If your marriage breaks down it doesn't make you bad people but it is a piece of bad luck for the whole family that you need to live in awareness of until your children are adults. There's a tradeoff in whether its better for you to stay or split. It's fine to choose the tradeoff that you should split but after that you have to put them first.

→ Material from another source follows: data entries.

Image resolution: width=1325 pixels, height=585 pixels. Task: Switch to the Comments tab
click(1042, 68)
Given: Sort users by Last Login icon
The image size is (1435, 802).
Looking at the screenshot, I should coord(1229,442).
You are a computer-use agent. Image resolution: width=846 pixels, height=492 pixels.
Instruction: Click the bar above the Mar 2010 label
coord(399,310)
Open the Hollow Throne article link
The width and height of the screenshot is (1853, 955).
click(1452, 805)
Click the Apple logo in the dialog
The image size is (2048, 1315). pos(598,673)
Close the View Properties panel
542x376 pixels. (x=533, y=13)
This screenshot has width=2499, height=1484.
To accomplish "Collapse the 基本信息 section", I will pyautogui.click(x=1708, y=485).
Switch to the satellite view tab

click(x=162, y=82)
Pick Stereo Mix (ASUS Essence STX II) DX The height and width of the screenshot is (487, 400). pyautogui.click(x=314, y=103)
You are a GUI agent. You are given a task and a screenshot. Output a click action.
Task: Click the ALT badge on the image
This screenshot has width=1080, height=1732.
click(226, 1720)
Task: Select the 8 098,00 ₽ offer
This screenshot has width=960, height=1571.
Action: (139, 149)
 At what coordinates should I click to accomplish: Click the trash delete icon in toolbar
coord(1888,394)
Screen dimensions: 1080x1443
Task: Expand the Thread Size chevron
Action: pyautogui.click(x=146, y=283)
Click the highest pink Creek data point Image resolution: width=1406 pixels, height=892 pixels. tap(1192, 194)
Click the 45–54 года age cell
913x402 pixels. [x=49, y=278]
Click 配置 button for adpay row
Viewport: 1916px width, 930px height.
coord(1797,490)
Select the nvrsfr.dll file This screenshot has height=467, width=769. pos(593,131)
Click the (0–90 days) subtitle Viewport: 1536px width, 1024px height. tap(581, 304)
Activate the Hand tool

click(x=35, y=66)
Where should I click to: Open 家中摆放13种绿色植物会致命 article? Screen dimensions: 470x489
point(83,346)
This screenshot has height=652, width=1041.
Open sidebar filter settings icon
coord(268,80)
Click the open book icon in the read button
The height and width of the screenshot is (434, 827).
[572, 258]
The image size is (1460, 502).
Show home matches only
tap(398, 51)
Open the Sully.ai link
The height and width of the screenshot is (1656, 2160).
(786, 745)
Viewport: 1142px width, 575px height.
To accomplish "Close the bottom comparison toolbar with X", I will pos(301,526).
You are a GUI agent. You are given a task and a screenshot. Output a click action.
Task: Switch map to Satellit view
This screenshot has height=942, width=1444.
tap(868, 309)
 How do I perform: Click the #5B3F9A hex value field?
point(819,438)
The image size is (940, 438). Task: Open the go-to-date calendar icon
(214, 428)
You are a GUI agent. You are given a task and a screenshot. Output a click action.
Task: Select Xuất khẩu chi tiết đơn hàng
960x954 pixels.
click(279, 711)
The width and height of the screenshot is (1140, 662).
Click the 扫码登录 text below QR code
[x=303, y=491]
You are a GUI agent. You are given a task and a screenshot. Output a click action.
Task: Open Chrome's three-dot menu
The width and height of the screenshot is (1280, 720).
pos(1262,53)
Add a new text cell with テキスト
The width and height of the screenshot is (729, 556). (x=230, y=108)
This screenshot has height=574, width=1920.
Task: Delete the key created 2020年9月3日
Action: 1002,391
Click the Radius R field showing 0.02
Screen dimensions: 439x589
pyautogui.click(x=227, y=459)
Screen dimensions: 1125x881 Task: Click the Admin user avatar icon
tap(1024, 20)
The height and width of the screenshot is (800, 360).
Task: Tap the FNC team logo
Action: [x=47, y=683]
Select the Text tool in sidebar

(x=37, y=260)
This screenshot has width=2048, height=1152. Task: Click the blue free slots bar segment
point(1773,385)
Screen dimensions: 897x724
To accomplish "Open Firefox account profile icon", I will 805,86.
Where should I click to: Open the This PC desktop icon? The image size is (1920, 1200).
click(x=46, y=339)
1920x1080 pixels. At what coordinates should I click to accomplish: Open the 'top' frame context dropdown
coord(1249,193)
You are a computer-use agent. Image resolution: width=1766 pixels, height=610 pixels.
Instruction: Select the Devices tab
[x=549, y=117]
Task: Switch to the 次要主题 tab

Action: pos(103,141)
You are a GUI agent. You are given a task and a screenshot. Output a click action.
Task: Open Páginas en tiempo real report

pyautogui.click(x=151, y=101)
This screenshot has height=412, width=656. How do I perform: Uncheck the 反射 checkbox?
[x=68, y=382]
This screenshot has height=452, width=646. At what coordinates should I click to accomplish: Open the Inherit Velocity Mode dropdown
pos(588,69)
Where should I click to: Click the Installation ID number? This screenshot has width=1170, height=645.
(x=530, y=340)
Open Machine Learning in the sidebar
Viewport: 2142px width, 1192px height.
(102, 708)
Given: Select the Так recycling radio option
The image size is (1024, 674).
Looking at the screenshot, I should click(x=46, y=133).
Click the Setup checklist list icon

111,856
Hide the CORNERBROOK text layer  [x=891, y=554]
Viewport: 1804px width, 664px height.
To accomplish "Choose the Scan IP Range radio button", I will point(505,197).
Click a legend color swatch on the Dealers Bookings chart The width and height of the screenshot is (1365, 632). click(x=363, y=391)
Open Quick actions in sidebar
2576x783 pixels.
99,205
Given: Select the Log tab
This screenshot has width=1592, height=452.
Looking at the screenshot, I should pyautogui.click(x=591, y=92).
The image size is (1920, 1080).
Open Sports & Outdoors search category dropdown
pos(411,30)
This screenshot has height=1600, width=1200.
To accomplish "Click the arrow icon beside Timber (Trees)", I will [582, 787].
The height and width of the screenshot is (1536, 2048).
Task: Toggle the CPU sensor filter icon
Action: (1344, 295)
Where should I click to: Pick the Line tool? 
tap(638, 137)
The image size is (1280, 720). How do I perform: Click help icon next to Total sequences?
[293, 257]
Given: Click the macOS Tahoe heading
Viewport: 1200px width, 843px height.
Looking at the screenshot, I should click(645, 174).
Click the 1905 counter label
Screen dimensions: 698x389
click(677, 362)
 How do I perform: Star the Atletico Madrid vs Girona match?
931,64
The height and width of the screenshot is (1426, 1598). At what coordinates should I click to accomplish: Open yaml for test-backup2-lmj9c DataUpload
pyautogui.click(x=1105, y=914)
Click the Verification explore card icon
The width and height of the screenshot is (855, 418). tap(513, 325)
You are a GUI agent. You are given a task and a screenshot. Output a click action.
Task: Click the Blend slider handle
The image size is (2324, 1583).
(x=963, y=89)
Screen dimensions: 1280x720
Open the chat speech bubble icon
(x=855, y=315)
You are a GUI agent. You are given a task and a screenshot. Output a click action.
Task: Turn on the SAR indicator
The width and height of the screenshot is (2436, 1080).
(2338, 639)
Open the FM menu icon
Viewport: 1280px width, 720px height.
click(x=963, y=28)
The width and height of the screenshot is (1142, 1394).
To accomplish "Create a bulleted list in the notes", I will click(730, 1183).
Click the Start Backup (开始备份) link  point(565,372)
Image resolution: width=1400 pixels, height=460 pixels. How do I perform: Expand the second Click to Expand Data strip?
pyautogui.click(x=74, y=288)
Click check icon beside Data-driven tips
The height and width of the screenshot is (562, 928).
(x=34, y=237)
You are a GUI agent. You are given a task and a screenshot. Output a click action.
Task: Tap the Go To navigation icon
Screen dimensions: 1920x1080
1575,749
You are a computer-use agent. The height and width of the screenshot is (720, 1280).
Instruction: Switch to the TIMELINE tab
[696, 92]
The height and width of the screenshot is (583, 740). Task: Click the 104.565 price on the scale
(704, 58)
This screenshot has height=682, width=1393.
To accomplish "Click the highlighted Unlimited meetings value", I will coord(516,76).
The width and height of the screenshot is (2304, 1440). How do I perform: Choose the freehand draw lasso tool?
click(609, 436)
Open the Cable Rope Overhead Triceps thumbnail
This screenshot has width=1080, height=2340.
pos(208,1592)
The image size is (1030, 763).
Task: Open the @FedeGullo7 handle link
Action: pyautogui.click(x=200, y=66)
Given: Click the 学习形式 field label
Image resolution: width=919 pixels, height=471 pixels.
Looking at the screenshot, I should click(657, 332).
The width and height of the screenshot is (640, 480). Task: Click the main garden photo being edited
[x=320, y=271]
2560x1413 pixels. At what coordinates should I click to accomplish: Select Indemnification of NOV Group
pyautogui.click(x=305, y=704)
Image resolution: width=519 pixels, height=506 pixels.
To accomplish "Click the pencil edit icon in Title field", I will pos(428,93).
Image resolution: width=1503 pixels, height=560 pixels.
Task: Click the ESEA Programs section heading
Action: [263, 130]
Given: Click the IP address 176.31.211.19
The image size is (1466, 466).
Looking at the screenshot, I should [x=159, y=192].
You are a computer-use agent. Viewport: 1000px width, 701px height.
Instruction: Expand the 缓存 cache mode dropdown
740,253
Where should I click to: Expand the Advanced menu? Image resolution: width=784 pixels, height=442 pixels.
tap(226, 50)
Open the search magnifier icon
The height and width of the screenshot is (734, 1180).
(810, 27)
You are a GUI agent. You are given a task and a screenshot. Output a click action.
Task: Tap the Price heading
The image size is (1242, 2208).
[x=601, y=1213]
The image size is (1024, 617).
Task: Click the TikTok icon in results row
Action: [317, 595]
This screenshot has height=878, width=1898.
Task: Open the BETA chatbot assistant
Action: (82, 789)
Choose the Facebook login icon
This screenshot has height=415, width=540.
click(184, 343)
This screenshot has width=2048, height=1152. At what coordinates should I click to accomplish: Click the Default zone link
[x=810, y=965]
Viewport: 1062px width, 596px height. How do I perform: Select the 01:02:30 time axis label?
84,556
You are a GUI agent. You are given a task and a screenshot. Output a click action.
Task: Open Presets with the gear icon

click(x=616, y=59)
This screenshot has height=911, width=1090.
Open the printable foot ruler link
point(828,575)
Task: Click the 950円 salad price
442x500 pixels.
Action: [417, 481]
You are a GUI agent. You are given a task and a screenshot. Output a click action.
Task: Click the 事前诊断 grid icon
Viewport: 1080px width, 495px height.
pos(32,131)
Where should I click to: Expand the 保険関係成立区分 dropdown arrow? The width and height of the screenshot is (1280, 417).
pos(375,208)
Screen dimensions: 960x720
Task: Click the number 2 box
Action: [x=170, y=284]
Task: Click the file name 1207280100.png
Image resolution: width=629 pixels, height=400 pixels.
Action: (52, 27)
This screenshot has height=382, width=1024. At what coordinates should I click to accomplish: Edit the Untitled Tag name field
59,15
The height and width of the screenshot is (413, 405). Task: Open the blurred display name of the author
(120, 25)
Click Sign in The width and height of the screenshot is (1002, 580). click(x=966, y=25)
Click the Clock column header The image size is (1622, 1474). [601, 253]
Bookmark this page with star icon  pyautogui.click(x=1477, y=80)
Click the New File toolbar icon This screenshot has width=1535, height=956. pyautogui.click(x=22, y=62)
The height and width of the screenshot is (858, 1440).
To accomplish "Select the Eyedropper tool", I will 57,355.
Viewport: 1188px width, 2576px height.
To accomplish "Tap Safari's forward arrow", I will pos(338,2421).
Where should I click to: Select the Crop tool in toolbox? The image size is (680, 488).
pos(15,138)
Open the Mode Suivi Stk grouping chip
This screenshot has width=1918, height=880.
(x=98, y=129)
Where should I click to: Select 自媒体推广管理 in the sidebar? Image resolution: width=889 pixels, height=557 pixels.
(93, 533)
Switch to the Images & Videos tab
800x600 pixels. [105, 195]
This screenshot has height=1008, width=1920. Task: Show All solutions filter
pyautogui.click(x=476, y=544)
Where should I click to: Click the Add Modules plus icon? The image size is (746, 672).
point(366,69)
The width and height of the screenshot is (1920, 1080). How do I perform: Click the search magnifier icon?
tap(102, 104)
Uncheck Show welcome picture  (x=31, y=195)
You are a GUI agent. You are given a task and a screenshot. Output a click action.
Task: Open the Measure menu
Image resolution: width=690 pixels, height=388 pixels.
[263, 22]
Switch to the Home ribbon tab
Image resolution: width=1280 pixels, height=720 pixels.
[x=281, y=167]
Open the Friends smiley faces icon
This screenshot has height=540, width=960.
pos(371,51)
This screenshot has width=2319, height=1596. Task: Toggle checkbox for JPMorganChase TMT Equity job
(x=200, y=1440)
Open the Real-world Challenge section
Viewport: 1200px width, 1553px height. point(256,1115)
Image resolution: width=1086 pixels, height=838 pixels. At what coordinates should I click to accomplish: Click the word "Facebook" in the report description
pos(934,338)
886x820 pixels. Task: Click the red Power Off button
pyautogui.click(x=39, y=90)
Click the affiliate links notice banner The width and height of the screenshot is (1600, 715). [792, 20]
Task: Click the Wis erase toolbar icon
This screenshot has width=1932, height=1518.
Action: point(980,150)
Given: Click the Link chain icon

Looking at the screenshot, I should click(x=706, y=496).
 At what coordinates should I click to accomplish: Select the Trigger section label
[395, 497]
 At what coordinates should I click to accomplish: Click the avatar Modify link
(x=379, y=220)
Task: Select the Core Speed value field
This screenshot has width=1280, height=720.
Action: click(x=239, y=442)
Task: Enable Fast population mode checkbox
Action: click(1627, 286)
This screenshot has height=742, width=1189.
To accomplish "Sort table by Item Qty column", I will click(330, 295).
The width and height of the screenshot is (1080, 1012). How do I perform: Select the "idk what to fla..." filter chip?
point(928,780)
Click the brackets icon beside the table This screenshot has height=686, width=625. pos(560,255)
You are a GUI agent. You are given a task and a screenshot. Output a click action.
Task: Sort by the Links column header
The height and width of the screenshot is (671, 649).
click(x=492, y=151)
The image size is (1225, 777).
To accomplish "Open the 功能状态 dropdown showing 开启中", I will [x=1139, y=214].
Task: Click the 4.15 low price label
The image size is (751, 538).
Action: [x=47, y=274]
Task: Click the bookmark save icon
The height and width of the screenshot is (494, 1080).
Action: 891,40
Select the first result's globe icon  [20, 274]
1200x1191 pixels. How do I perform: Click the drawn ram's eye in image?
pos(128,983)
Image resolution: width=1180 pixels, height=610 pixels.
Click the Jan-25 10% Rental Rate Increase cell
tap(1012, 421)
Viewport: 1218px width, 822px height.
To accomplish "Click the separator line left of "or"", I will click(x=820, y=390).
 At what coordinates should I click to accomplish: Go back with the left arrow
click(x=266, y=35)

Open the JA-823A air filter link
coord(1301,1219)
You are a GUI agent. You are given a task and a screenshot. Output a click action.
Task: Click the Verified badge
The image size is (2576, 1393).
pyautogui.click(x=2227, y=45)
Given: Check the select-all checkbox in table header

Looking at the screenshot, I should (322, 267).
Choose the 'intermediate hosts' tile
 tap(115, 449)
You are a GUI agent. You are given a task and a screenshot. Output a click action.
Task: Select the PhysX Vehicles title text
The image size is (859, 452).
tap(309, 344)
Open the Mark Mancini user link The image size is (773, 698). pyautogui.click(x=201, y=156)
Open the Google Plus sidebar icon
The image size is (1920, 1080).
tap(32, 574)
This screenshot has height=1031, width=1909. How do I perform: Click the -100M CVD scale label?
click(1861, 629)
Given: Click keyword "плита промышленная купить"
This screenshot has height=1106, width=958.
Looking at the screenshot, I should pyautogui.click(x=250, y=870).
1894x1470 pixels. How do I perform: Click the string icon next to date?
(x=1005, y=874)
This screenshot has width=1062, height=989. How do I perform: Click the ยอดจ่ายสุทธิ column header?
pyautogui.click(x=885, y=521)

That means no live in partners for many years. No step families. No blended families. Just don't. You have the right to be privately happy in your sex life, but it is not good behaviour to subject your children to a new family they didn't want and shouldn't have to deal with.

I get a lot of flak when I post this kind of stuff and it's one of the few things I am ranting and rigid about. Otherwise am a soggy liberal on almost anything.

matchboxmum · 02/01/2026 10:17

BoredZelda · 02/01/2026 09:57

I know of two who walked away from their kids to start a new relationship. 🤷‍♀️

But if a woman walked away from her children to have another baby with someone else while neglecting her others that new baby would be removed and she’d be an unfit mother while the man can leave a trail of kids behind him every time he can’t be bothered to parent and just start again at will.

LoveSandbanks · 02/01/2026 10:21

I get on well with my brother, we’re not in each others pockets but are close when we do see each other.

when he left his wife, my first question was “what’s her name?” My husband was shocked that he’d left his wife for someone else. I wasn’t 🤷‍♀️

TheaBrandt1 · 02/01/2026 10:27

It’s the disparity that grates. Yes its a minority but dad bailing and starting another family is common. Not in my friendship groups but several other men in the community have done it. Genuinely can’t think of any woman that has. I admit I don’t know any crack addicts though.

Hoppinggreen · 02/01/2026 10:31

My DH only really understood how predatory some men are when DD hit about 10. Even then he tried "they must not have realised how old she was" and other such nonsense.
I think he (mostly) gets it now

Onelifeonly · 02/01/2026 10:33

GentlemanJay · 02/01/2026 08:52

Forget the rest of the post. If you are in an unhappy marriage be you male or female, with or without children, you have every right to leave.

Yes, but not to ignore your children and quickly move on to having another with a new woman.